Die Freunde Eventagentur hat auch die Konzeption zur „Neubelebung“ des Straßenradsports in Stuttgart und der Region ausgearbeitet, der Stadt und Regionalverband nun folgen. „Nach der erfolgreichen Deutschlandtour vor einem Jahr ist die Zeit dafür reif", sagt Schairer. 2018 waren die Radsportler von Norden kommend durch die Region nach Stuttgart gefahren, wo die Schlussetappe endete. Mehr als 125 000 Zuschauer an der Strecke, zwei Millionen Fernsehzuschauer, Übertragung in 190 Länder, mehr als 3000 Teilnehmer am Jedermann-Rennen und ein gut besuchtes Rahmenprogramm für Familien und Kinder kombiniert mit einer Radmesse in der Innenstadt – das wurde auf der Habenseite verbucht. „Nach so einem Erfolg muss man weitermachen“, sagt Schairer. Grundgedanke ist, ein Jedermann-Radrennen für Breitensportler mit einer bedeutenden Profiveranstaltung zu kombinieren. Dadurch könne die gesamte Region eingebunden werden, außerdem sei eine derartige Großveranstaltung aus logistischen und verkehrlichen Gründen sinnvoll. Nachdem die Deutschlandtour in diesem Jahr einen Bogen um den Süden und zwischen Marburg, Erfurt und Hannover Station macht, setzen Stadt und Region 2020 auf die deutschen Meisterschaften. Für das nächste Jahr ist geplant, am Freitag, 19. Juni, die Einzelzeitfahren und am Samstag, 20. Juni, das Frauen-Straßenrennen mit Start und Ziel in einer Stadt der Region stattfinden zu lassen. Am Sonntag, 21. Juni, soll dann das Straßenrennen der Männer in der Region gestartet werden, das Ziel ist nach mehreren Runden in Stuttgart auf der Theodor-Heuss-Straße geplant.

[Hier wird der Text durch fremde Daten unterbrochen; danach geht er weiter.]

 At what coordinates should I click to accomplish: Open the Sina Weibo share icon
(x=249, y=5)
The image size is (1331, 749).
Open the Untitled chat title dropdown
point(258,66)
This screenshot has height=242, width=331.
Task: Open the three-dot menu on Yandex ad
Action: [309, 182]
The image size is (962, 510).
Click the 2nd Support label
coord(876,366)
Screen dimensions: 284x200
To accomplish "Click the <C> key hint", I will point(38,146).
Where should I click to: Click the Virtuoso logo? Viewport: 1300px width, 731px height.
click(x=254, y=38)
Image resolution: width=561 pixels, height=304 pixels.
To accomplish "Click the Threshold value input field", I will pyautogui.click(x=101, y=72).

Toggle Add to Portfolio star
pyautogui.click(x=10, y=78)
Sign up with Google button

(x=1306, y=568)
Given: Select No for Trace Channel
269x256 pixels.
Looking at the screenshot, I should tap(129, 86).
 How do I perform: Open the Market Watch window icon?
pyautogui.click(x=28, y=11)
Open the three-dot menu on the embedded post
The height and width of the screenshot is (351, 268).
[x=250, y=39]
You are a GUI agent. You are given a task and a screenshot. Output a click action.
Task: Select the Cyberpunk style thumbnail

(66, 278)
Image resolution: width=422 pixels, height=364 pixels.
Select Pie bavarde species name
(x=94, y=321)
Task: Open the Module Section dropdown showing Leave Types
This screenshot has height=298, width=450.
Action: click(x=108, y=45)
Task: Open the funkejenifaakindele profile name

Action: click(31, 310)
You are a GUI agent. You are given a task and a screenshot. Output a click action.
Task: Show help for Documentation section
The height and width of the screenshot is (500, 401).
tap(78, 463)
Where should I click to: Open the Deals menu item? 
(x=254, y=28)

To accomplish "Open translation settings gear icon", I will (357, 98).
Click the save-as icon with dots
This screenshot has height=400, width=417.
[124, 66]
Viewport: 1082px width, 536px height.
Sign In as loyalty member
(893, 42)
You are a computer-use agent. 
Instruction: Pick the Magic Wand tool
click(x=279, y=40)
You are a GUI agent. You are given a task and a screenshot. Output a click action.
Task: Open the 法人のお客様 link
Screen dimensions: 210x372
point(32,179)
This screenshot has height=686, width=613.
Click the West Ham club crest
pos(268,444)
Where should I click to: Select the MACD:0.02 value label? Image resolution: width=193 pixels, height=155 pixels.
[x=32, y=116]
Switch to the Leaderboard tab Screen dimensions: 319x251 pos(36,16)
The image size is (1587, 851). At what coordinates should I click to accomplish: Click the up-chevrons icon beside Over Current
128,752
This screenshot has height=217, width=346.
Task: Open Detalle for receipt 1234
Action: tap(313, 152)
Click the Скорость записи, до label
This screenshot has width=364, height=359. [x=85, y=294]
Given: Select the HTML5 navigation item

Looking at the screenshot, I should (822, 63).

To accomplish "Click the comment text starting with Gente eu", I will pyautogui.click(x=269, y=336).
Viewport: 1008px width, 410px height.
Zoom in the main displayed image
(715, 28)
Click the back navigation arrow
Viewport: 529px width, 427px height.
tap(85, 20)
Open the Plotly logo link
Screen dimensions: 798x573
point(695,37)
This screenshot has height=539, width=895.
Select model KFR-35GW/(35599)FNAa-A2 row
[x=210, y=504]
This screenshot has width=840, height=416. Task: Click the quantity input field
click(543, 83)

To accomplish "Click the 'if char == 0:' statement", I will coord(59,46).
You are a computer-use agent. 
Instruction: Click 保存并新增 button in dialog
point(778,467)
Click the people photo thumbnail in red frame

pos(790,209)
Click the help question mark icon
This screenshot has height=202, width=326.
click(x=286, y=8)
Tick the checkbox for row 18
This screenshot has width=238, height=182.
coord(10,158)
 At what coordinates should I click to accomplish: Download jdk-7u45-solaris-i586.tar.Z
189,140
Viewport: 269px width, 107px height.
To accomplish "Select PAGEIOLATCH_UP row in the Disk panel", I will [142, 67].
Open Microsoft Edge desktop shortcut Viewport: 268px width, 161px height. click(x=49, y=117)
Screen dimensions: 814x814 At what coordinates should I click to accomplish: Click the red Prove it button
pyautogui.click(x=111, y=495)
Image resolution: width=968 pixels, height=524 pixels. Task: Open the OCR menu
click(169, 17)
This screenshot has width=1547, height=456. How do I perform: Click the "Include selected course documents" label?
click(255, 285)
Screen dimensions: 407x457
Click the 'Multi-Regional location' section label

Auch das Jedermann-Rennen soll auf zwei Schleifen durch die Region (120 und 60 Kilometer) teilweise auf der Männerstrecke verlaufen und in Stuttgart enden. An den Kosten von mindestens 625 000 Euro soll sich die Stadt mit 300 000 Euro und die Region mit 150 000 Euro beteiligen.

Der Veranstalter will den Rest durch Sponsorengelder von 125 000 Euro und Teilnahmebeiträge am Jedermann-Rennen (100 000 Euro) decken. Noch höher wäre die Förderung durch Stadt und Region bei der Schlussetappe der Deutschlandtour, die wieder Ende August 2021 stattfinden würde: 650 000 Euro, davon würden die Stadt Stuttgart 487 500 und die Region 162 500 Euro übernehmen.

Jedermann-Rennen soll etabliert werden

Doch nach dem Willen von Stadt und Region soll es dabei nicht bleiben. Auch nach 2021 ist an weitere Radsportereignisse gedacht – von Europameisterschaften über ein World Series Rennen bis zu einem neuen Eliterennen (etwa von Ulm nach Stuttgart) und einer Tour-de-France-Etappe. Aber auch das Jedermann-Rennen soll wachsen: Das Ziel sind 5000 bis 7000 Teilnehmer, vor einem Jahr waren es gut 3000.